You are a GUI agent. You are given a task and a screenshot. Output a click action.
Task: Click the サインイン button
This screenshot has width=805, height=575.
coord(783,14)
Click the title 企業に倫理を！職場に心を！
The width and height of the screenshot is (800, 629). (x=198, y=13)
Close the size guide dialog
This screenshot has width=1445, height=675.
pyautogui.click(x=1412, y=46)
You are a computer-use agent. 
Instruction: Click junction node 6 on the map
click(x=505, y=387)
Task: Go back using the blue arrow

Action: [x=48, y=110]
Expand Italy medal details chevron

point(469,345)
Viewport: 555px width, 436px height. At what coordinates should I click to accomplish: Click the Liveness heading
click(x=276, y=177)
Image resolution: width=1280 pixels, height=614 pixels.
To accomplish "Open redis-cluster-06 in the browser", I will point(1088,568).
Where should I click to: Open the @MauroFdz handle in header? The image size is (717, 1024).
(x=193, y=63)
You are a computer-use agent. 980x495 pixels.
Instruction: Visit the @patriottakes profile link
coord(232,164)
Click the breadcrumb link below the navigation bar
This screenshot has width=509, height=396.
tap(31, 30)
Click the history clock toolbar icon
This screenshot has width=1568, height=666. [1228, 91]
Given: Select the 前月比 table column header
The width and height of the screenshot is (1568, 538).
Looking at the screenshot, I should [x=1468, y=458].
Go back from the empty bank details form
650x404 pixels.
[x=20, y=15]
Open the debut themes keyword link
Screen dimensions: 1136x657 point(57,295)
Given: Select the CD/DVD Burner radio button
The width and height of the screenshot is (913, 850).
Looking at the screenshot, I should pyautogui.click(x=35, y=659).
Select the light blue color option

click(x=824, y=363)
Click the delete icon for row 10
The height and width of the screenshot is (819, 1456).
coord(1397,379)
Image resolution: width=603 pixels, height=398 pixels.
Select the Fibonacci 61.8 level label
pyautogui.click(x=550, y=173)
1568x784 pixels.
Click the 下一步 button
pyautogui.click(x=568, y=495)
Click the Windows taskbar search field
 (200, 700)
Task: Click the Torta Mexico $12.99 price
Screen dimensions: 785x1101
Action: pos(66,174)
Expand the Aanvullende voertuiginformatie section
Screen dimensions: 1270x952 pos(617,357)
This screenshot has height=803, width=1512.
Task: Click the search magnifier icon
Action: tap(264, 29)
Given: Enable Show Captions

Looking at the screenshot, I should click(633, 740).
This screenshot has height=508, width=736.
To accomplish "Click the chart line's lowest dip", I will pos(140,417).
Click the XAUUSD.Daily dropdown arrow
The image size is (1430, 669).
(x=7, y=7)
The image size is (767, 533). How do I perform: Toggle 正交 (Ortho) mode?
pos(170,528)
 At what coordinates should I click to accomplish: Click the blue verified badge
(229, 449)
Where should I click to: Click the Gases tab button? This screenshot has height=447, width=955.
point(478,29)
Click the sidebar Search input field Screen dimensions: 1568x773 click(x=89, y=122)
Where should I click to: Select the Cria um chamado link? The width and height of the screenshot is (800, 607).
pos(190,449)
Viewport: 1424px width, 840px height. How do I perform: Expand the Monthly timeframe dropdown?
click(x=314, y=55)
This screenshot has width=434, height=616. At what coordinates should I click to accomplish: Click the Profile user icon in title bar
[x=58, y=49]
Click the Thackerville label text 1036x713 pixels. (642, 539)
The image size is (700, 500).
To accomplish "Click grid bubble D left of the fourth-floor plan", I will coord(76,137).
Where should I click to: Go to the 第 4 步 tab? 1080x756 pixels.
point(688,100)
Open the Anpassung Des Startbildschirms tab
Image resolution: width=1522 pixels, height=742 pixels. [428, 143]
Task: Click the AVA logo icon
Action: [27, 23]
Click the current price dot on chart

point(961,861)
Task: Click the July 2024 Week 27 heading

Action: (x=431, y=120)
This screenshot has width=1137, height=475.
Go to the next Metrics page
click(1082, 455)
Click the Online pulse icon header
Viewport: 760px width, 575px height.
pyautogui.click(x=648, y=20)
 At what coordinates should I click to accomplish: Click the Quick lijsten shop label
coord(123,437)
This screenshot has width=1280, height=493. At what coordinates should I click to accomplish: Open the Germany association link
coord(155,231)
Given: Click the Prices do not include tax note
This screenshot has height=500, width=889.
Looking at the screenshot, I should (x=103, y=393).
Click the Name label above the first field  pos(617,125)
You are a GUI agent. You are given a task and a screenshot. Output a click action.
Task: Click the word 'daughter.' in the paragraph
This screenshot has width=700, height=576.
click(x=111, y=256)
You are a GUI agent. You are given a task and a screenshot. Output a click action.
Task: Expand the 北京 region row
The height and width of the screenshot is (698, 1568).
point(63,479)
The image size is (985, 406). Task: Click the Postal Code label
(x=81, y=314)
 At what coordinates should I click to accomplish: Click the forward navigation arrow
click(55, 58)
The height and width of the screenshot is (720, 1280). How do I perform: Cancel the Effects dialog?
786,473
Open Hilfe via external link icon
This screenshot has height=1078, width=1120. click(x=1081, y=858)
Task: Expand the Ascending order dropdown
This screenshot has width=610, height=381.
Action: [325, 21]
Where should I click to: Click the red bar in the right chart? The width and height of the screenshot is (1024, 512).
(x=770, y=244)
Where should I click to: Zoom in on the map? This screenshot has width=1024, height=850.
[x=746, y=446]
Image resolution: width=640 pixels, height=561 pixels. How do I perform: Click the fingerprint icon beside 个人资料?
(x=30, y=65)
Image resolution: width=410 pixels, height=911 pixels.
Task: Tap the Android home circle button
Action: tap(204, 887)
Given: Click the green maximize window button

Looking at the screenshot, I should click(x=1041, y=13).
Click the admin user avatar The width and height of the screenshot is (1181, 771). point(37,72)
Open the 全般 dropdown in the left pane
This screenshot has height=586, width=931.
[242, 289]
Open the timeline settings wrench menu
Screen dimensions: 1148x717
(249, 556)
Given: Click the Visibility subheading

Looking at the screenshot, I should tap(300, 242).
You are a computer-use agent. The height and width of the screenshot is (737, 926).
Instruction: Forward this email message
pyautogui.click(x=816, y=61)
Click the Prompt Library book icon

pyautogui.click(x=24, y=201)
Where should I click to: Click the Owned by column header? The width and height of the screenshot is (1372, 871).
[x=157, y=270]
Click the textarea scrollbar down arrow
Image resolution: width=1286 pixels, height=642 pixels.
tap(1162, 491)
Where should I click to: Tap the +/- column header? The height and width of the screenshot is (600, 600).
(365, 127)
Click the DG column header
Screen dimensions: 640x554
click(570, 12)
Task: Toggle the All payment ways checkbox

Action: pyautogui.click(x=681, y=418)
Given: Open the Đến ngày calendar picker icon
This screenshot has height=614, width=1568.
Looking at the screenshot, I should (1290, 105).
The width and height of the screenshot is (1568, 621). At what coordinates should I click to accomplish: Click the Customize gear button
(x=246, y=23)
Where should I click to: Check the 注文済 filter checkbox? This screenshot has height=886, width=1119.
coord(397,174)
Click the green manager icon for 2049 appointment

——————

* **Work to complete**: In the records above, locate the lines holding the word "computer". Copy each of them.

* **Solution to this task**:
You are a computer-use agent. 
You are a computer-use agent. 980x495 pixels.
You are a computer-use agent. The height and width of the screenshot is (737, 926).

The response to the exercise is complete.